Since there isn't any room on the main PCB for two additional VB921 transistors, I decided to mount mine outside the main MS box. Plus I didn't want to have to mess with the power pulses or the lines switching these power signals in the harness. So I re-wired the single VB921 already on the board, as the driver for my electronic tach. I wired up a 74HCT125 buffer driver circuit in the prototype area of the MS box (version 3 board) to drive the lines feeding the coil drivers outside the MS box. I didn't want to bring the raw uP signals out without some type of protection. So with all this in mind, I went searching for a coil setup to use. 

     In selecting a coil pack, I just happened to find one that included a wiring harness. This Oldsmobile three coil wasted spark setup was dirt cheap and came wit ha matching connector and chunk of harness. I also liked the way the wires came out the side rather than up and out on the axis of the plug wires like many do.  

This is the raw module as purchased.

      Now the cool part is, not two days after receiving this setup, I also found a set of brand new high output coils that match this setup. They are a full 45KV output.

digging open the ckt, cover, and the high output coils above

     These yellow bottomed coils are the high performance versions. Thank goodness the MS has the dwell control. These coils have a primary resistance of only 0.35 ohms! A sharp pick was used to remove the small rim of rubber glue that held the lid on the circuitry. Now the cool part too was I  had previously found a full schematic to this module in a Haynes manual at a local Pep Boys auto parts store. So I knew what I was in for here. The circuits have a bunch of dwell control stuff as well as a slew of other inputs that controlled when the coils fired, none of which I needed.

case opened up exposing the circuits

The base separated from the plastic frame

     After cutting all the little leads going from the frame encased terminals to the circuit, I realized I probably could have simply used the power transistors that were already on the board. But I decided I'd gone this far.... might as well keep going and do it as I was planning.

     You can see the three power transistors up the right side of the substrate. The entire circuit is covered in an unhardened, very thick Jello like compound. I guess perhaps this also added to my decision to not use this circuit.

original terminals needed to be ohmed out, to trace them to the master 
connector.  But I had to clean them all up first. (get rid of the Jello)

I cut them back and drilled holes in them to attach wires to.

schematic of terminal config and the three VB921's mounted on the substrate.

     After tracing it all out, I used 3M Super Weather Strip Adhesive to glue (and seal) the metal back plate onto the frame.  I mounted my transistors and wired it all up. A bunch of the wires weren't needed. If I had thought about it earlier, I would have mounted three individual 0.01ohm resistors in the box, and used those wires as extra current/dwell control monitoring terminals.

     This resulting setup, really surprised me. The documentation all says 5mS cranking, 3mS running, .1mS off.  Going by my oscilloscope trace I had to cut it all the way back to 1.7mS running.
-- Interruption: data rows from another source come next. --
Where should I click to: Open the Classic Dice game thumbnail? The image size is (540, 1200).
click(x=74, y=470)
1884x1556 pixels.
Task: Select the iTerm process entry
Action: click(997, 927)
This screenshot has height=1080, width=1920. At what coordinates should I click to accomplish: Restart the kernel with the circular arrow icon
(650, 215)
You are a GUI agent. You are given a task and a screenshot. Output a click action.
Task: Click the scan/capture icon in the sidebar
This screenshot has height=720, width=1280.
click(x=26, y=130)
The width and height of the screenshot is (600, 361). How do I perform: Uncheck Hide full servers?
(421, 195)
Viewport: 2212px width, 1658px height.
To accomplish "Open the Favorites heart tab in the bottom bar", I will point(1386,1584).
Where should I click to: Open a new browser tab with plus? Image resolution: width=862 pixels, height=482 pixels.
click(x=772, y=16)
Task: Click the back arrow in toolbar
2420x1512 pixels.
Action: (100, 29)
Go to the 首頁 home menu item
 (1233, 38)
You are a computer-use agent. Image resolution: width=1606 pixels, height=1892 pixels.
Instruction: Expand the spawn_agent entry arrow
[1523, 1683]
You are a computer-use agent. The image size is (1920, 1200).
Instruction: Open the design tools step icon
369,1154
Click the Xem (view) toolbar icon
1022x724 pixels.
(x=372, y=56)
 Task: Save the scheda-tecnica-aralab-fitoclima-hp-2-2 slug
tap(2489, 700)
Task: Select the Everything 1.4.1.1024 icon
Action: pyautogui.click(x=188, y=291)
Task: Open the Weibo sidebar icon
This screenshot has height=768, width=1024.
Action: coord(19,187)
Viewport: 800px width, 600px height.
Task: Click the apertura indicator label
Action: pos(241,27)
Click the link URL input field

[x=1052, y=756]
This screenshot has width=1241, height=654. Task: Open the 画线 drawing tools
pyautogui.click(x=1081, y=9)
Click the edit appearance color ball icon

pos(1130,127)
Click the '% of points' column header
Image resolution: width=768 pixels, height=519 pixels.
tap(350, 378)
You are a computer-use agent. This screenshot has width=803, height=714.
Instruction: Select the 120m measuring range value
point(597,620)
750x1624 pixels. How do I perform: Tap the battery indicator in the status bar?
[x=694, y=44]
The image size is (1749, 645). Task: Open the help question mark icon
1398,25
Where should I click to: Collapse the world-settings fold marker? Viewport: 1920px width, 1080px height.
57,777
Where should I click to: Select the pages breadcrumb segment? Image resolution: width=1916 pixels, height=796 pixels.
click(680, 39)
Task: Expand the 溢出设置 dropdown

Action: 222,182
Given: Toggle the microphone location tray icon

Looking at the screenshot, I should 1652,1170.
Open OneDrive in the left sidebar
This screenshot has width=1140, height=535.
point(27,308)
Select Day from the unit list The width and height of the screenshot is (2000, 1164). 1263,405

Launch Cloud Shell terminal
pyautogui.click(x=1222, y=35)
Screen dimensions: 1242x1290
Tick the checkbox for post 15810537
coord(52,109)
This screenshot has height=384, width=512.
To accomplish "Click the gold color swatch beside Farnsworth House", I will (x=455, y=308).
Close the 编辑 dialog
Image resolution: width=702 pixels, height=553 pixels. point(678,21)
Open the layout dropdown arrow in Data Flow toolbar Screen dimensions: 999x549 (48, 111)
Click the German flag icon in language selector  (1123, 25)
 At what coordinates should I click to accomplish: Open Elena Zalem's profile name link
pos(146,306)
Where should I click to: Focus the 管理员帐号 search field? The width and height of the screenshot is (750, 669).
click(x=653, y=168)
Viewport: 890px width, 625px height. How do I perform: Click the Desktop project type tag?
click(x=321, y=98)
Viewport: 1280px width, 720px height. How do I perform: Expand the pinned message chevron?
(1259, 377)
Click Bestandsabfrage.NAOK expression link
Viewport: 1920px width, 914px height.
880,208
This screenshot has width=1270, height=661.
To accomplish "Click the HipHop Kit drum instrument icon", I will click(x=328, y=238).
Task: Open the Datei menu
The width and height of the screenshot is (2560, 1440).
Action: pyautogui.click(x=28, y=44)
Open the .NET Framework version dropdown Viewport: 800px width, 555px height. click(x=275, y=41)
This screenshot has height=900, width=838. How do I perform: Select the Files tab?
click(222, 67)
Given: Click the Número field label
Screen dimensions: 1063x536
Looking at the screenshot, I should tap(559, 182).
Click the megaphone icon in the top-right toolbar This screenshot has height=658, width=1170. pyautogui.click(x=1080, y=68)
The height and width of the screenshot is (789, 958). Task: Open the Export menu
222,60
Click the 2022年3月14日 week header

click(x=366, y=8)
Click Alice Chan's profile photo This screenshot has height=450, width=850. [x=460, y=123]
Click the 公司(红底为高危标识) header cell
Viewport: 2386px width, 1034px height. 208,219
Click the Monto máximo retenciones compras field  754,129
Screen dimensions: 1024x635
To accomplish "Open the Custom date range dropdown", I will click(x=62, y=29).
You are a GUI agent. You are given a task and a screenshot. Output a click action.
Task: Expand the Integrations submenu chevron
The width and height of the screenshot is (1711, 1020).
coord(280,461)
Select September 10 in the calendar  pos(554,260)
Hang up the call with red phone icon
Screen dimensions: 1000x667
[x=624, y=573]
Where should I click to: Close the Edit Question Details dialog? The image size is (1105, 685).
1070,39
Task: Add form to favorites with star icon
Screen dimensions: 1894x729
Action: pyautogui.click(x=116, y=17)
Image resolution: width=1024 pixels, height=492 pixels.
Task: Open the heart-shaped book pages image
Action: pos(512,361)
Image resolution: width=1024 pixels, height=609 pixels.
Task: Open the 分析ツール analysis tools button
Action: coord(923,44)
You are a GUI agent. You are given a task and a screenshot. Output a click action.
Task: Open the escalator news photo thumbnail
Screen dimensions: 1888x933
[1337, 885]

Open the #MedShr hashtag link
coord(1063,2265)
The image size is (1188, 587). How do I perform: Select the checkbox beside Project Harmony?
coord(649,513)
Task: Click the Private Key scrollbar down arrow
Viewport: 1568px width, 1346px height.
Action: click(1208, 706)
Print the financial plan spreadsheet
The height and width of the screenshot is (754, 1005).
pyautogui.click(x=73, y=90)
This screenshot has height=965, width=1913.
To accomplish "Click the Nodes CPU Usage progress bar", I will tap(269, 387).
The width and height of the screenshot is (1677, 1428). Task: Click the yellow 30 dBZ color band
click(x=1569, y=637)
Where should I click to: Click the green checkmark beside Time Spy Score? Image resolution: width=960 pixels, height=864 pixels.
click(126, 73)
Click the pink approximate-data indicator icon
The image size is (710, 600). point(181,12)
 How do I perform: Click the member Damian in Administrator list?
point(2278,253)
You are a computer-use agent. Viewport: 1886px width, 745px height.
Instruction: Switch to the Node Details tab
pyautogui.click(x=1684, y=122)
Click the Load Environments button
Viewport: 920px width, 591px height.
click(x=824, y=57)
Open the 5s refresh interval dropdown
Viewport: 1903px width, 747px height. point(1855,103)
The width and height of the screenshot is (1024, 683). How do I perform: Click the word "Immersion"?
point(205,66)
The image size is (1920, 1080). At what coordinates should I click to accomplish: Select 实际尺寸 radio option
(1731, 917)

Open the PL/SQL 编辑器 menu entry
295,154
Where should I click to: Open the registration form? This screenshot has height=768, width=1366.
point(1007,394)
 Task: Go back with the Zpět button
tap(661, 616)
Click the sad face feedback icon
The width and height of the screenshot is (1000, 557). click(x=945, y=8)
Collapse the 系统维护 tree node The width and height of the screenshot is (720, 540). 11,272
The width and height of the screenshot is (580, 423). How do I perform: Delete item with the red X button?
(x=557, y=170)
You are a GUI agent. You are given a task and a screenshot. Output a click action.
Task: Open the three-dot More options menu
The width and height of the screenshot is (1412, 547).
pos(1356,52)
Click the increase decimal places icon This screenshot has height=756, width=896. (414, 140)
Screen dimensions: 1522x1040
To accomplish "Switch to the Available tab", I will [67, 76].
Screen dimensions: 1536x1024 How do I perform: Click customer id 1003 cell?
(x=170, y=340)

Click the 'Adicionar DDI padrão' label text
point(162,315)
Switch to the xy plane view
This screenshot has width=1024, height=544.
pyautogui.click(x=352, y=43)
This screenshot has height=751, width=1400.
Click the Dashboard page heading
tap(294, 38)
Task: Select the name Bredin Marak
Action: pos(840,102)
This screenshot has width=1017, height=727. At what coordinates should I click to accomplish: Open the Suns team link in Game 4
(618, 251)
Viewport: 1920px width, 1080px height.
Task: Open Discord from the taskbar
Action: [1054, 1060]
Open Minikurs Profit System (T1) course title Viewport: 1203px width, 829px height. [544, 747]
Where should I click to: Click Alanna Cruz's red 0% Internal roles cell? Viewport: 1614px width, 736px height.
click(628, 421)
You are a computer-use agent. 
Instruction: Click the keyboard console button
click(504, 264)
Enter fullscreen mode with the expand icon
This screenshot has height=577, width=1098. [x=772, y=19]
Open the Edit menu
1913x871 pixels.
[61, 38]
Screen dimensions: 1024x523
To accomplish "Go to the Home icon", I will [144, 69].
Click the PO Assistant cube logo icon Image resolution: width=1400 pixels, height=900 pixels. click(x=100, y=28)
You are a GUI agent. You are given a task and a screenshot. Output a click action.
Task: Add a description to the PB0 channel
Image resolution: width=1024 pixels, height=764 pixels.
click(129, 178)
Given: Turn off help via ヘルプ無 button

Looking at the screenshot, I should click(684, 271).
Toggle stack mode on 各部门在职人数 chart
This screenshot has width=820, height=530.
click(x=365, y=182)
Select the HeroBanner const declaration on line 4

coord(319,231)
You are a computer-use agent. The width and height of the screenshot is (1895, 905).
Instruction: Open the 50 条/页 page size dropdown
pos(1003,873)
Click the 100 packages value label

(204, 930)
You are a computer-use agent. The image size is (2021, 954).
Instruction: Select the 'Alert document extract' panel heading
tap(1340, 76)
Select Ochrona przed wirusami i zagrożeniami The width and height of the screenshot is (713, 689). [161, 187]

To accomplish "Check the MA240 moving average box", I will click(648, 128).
This was at (or just after) the peak of current rise time.  The secondary outputs are registering around 47KV.

Pretty blue/purple sparks!

     That spark gap here is opened up to about .2" (in the pic above). The MS box is sitting at 6krpm (stimulator driven) rock solid spark! You can even see AND hear, the rev limiter kick in and start skipping spark events. The spark sound changes dramatically, as does the color. But the arc itself is straight and steady. So this setup should easily jump the plug gaps (2 x .035-.040) in normal operation.